Start of Block

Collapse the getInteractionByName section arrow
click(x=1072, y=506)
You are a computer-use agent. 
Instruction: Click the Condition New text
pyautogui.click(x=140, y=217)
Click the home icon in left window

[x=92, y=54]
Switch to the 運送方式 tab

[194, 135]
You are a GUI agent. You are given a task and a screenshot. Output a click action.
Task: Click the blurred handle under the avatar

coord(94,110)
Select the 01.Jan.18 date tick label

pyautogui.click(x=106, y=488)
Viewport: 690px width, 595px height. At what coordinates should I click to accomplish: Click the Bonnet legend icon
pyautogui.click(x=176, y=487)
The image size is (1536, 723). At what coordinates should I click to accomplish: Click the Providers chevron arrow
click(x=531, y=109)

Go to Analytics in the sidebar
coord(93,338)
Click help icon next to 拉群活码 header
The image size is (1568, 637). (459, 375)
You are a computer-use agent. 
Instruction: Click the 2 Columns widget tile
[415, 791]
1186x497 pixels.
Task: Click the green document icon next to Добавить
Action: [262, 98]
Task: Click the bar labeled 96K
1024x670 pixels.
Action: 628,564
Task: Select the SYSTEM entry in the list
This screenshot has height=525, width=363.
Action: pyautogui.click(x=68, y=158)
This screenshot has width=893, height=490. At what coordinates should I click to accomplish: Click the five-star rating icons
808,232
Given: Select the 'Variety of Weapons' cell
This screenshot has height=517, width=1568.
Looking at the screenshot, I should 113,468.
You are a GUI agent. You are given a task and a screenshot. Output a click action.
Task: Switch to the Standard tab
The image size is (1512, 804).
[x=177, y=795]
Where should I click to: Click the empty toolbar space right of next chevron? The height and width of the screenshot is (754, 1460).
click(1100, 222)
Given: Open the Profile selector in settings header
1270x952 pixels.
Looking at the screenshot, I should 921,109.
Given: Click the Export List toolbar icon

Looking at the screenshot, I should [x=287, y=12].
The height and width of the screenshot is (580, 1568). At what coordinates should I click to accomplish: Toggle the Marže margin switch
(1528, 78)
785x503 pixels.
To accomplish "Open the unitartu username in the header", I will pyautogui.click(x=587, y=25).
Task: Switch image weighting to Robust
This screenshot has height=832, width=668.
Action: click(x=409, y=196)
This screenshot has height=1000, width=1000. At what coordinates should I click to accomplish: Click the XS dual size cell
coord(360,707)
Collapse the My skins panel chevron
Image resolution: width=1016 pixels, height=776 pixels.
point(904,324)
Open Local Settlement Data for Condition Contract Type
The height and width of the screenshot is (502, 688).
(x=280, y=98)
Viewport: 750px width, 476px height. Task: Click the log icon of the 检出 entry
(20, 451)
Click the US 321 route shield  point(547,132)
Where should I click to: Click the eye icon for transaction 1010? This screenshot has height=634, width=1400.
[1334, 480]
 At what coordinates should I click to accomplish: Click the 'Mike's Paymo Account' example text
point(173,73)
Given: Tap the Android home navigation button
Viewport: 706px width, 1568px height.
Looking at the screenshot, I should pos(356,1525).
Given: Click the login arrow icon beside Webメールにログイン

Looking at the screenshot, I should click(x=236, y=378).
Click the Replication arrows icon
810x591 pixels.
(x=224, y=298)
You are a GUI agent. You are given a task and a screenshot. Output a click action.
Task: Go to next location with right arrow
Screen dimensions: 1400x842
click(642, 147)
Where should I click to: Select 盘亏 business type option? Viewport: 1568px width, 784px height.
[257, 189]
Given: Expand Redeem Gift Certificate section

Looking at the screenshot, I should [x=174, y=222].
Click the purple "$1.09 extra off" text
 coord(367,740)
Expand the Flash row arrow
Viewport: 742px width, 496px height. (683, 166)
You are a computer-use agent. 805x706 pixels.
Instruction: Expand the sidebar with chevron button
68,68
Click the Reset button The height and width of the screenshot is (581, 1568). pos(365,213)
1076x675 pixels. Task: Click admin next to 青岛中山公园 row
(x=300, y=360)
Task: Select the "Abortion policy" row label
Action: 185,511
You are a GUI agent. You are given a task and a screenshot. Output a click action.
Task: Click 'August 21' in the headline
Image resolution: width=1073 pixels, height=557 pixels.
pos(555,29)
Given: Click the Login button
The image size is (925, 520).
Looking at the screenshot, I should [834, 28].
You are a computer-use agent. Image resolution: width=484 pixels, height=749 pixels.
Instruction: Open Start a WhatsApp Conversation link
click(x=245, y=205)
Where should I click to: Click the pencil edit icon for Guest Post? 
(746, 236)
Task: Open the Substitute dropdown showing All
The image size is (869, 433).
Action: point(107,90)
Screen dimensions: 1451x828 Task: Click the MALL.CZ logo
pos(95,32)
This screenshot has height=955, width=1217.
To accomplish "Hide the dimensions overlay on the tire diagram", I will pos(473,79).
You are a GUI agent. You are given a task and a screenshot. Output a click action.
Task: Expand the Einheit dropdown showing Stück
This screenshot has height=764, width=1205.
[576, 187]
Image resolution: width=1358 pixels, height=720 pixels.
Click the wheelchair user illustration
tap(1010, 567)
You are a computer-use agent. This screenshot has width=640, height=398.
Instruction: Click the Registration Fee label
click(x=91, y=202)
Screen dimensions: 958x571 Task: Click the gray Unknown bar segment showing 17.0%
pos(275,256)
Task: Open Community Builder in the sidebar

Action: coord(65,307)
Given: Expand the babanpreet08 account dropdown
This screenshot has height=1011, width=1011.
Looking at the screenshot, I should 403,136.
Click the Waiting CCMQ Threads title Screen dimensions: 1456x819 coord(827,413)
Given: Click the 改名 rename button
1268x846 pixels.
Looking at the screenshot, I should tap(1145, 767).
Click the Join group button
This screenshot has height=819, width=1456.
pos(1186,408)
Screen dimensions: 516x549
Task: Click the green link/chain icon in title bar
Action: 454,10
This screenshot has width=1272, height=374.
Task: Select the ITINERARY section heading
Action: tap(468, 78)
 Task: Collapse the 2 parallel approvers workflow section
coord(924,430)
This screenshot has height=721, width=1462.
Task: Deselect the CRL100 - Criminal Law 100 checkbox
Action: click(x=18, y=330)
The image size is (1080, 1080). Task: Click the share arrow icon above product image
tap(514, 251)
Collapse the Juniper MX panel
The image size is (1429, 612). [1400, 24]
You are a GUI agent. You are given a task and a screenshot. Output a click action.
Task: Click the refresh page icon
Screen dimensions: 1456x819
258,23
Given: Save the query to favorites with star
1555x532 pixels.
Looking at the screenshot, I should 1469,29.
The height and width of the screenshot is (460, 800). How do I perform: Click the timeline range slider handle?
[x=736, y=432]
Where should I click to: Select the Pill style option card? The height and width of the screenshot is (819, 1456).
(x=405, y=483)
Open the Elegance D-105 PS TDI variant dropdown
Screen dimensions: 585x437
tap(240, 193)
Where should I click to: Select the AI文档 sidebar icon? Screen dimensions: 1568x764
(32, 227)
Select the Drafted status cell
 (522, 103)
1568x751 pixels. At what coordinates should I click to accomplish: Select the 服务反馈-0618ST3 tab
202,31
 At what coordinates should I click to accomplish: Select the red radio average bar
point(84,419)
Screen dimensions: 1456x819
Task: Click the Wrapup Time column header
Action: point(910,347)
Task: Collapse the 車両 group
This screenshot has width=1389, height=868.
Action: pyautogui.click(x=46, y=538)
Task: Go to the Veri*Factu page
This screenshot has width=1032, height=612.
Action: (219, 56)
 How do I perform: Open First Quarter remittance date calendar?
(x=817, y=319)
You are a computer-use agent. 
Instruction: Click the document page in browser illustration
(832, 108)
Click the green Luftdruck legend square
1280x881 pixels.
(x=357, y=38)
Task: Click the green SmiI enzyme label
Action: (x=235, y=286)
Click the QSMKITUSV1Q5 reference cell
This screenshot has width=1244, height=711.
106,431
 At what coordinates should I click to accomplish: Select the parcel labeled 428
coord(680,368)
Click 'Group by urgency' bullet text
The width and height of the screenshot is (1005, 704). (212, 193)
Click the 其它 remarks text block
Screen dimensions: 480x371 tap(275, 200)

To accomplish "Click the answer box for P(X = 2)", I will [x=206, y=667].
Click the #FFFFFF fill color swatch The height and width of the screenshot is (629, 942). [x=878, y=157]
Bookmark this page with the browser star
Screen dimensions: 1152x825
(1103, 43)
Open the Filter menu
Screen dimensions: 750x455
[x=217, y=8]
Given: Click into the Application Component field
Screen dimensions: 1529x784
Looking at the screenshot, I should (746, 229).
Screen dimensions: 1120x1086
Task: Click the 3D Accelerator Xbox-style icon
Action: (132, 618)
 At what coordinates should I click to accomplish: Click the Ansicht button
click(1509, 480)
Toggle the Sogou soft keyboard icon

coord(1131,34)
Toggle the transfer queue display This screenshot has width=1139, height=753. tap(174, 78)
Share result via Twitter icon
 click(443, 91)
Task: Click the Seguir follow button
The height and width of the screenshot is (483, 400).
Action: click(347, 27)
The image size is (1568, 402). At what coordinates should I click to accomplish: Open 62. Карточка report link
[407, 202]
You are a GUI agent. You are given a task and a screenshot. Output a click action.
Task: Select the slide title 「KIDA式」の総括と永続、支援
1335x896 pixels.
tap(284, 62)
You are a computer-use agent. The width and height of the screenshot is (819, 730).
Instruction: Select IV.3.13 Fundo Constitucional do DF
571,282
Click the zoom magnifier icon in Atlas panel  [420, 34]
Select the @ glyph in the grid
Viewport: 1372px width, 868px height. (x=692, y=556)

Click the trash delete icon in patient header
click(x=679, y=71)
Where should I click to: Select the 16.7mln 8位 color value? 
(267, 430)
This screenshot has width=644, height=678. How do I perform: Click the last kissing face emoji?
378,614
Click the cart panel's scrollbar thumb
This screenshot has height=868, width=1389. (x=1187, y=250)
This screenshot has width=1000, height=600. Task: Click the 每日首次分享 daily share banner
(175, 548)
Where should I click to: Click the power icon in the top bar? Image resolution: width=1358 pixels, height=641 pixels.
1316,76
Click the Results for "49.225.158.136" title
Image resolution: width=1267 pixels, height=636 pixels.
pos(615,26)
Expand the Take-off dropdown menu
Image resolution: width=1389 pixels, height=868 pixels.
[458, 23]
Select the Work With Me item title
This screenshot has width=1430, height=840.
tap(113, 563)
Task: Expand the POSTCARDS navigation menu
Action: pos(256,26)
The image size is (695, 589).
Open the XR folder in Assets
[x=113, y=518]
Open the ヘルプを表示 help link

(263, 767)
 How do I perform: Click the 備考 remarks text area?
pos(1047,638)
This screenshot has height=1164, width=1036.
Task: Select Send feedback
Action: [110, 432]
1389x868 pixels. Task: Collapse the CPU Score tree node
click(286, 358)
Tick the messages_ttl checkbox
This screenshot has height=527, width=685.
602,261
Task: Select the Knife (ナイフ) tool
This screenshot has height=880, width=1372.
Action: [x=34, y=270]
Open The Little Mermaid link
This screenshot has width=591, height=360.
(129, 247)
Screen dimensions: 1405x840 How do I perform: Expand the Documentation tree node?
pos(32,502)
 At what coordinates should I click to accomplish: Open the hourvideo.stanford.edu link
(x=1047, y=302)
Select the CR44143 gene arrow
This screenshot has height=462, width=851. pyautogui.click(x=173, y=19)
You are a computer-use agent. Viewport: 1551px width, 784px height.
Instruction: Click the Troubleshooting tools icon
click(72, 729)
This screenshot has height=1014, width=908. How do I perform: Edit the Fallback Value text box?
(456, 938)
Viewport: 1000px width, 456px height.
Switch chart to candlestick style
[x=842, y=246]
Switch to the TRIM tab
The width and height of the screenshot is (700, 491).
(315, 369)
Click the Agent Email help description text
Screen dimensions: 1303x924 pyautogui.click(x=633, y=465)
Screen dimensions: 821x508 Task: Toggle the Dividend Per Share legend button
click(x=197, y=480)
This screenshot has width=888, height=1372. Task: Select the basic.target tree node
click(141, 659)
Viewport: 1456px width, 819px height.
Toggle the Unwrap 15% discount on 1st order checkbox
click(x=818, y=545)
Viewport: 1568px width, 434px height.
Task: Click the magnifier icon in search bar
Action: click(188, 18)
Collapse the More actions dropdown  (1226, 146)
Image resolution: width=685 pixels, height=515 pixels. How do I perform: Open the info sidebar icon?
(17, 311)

End of Block

ACTION ITEM | Please show, exactly as written, every line above that contains the word "will".

RESPONSE BOX |
To accomplish "Open the unitartu username in the header", I will pyautogui.click(x=587, y=25).
To accomplish "Hide the dimensions overlay on the tire diagram", I will pos(473,79).
To accomplish "Click the answer box for P(X = 2)", I will [x=206, y=667].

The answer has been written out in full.